Short task -> Reproduce the listing below in full, switching every occurrence of "midpoint" to "center point" and leaving all other text unchanged.

Data section ->
— BEGIN —

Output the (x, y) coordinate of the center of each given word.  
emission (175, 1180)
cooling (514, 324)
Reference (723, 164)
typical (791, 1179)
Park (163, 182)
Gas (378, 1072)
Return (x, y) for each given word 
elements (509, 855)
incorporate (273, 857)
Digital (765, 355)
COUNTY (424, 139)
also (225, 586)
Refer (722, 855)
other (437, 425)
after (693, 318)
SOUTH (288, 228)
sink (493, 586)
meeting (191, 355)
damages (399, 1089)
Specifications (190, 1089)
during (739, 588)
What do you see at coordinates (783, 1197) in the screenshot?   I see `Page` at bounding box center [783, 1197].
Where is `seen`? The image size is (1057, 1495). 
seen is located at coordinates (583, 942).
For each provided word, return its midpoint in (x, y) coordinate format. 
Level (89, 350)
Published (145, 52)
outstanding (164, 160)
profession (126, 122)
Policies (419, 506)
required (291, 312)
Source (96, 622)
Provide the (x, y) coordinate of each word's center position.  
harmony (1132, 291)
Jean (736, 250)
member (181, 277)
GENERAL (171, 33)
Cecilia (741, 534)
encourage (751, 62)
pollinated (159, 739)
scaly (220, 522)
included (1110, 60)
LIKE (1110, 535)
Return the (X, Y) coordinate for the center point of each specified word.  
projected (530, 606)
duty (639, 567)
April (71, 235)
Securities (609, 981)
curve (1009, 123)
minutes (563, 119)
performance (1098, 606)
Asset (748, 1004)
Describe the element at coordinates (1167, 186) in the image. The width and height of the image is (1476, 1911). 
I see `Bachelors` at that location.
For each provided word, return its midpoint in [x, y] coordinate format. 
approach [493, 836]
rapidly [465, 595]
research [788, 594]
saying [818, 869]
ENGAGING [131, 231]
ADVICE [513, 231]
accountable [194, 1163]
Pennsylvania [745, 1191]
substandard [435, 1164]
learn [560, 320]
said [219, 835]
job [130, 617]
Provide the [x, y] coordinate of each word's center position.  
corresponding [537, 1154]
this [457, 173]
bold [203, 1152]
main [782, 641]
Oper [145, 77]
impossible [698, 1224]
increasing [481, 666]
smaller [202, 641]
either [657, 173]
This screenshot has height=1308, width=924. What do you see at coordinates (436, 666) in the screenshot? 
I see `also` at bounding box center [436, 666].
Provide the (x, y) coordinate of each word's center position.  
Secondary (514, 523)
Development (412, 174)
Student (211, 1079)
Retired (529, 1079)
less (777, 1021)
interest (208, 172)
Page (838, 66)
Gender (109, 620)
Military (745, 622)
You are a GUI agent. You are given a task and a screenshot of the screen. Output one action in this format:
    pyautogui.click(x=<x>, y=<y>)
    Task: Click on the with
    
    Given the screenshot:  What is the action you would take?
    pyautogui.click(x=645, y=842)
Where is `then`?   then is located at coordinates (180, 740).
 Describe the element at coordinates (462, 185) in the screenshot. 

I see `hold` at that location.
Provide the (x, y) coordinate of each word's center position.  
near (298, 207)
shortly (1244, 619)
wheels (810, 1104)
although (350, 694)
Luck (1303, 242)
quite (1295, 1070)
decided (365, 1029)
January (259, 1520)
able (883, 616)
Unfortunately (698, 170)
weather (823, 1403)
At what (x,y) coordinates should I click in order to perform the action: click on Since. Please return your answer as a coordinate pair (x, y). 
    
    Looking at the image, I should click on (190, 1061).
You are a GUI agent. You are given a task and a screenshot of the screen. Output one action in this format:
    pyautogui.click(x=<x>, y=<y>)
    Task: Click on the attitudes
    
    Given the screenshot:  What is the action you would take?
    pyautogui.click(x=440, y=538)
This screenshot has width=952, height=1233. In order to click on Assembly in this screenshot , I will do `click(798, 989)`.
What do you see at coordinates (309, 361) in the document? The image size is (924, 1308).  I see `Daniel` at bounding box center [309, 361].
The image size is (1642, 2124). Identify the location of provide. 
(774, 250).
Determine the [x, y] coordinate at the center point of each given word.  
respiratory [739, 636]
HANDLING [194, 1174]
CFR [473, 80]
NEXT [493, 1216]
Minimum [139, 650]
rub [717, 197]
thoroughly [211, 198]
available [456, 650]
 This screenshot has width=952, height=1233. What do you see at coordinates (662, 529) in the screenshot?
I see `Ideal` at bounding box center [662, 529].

— END —

Written answer ->
Output the (x, y) coordinate of the center of each given word.  
emission (175, 1180)
cooling (514, 324)
Reference (723, 164)
typical (791, 1179)
Park (163, 182)
Gas (378, 1072)
Return (x, y) for each given word 
elements (509, 855)
incorporate (273, 857)
Digital (765, 355)
COUNTY (424, 139)
also (225, 586)
Refer (722, 855)
other (437, 425)
after (693, 318)
SOUTH (288, 228)
sink (493, 586)
meeting (191, 355)
damages (399, 1089)
Specifications (190, 1089)
during (739, 588)
What do you see at coordinates (783, 1197) in the screenshot?   I see `Page` at bounding box center [783, 1197].
Where is `seen`? The image size is (1057, 1495). 
seen is located at coordinates (583, 942).
For each provided word, return its center point in (x, y) coordinate format. 
Level (89, 350)
Published (145, 52)
outstanding (164, 160)
profession (126, 122)
Policies (419, 506)
required (291, 312)
Source (96, 622)
Provide the (x, y) coordinate of each word's center position.  
harmony (1132, 291)
Jean (736, 250)
member (181, 277)
GENERAL (171, 33)
Cecilia (741, 534)
encourage (751, 62)
pollinated (159, 739)
scaly (220, 522)
included (1110, 60)
LIKE (1110, 535)
Return the (X, Y) coordinate for the center point of each specified word.  
projected (530, 606)
duty (639, 567)
April (71, 235)
Securities (609, 981)
curve (1009, 123)
minutes (563, 119)
performance (1098, 606)
Asset (748, 1004)
Describe the element at coordinates (1167, 186) in the image. The width and height of the image is (1476, 1911). 
I see `Bachelors` at that location.
For each provided word, return its center point in [x, y] coordinate format. 
approach [493, 836]
rapidly [465, 595]
research [788, 594]
saying [818, 869]
ENGAGING [131, 231]
ADVICE [513, 231]
accountable [194, 1163]
Pennsylvania [745, 1191]
substandard [435, 1164]
learn [560, 320]
said [219, 835]
job [130, 617]
Provide the [x, y] coordinate of each word's center position.  
corresponding [537, 1154]
this [457, 173]
bold [203, 1152]
main [782, 641]
Oper [145, 77]
impossible [698, 1224]
increasing [481, 666]
smaller [202, 641]
either [657, 173]
This screenshot has height=1308, width=924. What do you see at coordinates (436, 666) in the screenshot? 
I see `also` at bounding box center [436, 666].
Provide the (x, y) coordinate of each word's center position.  
Secondary (514, 523)
Development (412, 174)
Student (211, 1079)
Retired (529, 1079)
less (777, 1021)
interest (208, 172)
Page (838, 66)
Gender (109, 620)
Military (745, 622)
You are a GUI agent. You are given a task and a screenshot of the screen. Output one action in this format:
    pyautogui.click(x=<x>, y=<y>)
    Task: Click on the with
    
    Given the screenshot:  What is the action you would take?
    pyautogui.click(x=645, y=842)
Where is `then`?   then is located at coordinates (180, 740).
 Describe the element at coordinates (462, 185) in the screenshot. 

I see `hold` at that location.
Provide the (x, y) coordinate of each word's center position.  
near (298, 207)
shortly (1244, 619)
wheels (810, 1104)
although (350, 694)
Luck (1303, 242)
quite (1295, 1070)
decided (365, 1029)
January (259, 1520)
able (883, 616)
Unfortunately (698, 170)
weather (823, 1403)
At what (x,y) coordinates should I click in order to perform the action: click on Since. Please return your answer as a coordinate pair (x, y). 
    
    Looking at the image, I should click on (190, 1061).
You are a GUI agent. You are given a task and a screenshot of the screen. Output one action in this format:
    pyautogui.click(x=<x>, y=<y>)
    Task: Click on the attitudes
    
    Given the screenshot:  What is the action you would take?
    pyautogui.click(x=440, y=538)
This screenshot has width=952, height=1233. In order to click on Assembly in this screenshot , I will do `click(798, 989)`.
What do you see at coordinates (309, 361) in the document? The image size is (924, 1308).  I see `Daniel` at bounding box center [309, 361].
The image size is (1642, 2124). Identify the location of provide. 
(774, 250).
Determine the [x, y] coordinate at the center point of each given word.  
respiratory [739, 636]
HANDLING [194, 1174]
CFR [473, 80]
NEXT [493, 1216]
Minimum [139, 650]
rub [717, 197]
thoroughly [211, 198]
available [456, 650]
 This screenshot has width=952, height=1233. What do you see at coordinates (662, 529) in the screenshot?
I see `Ideal` at bounding box center [662, 529].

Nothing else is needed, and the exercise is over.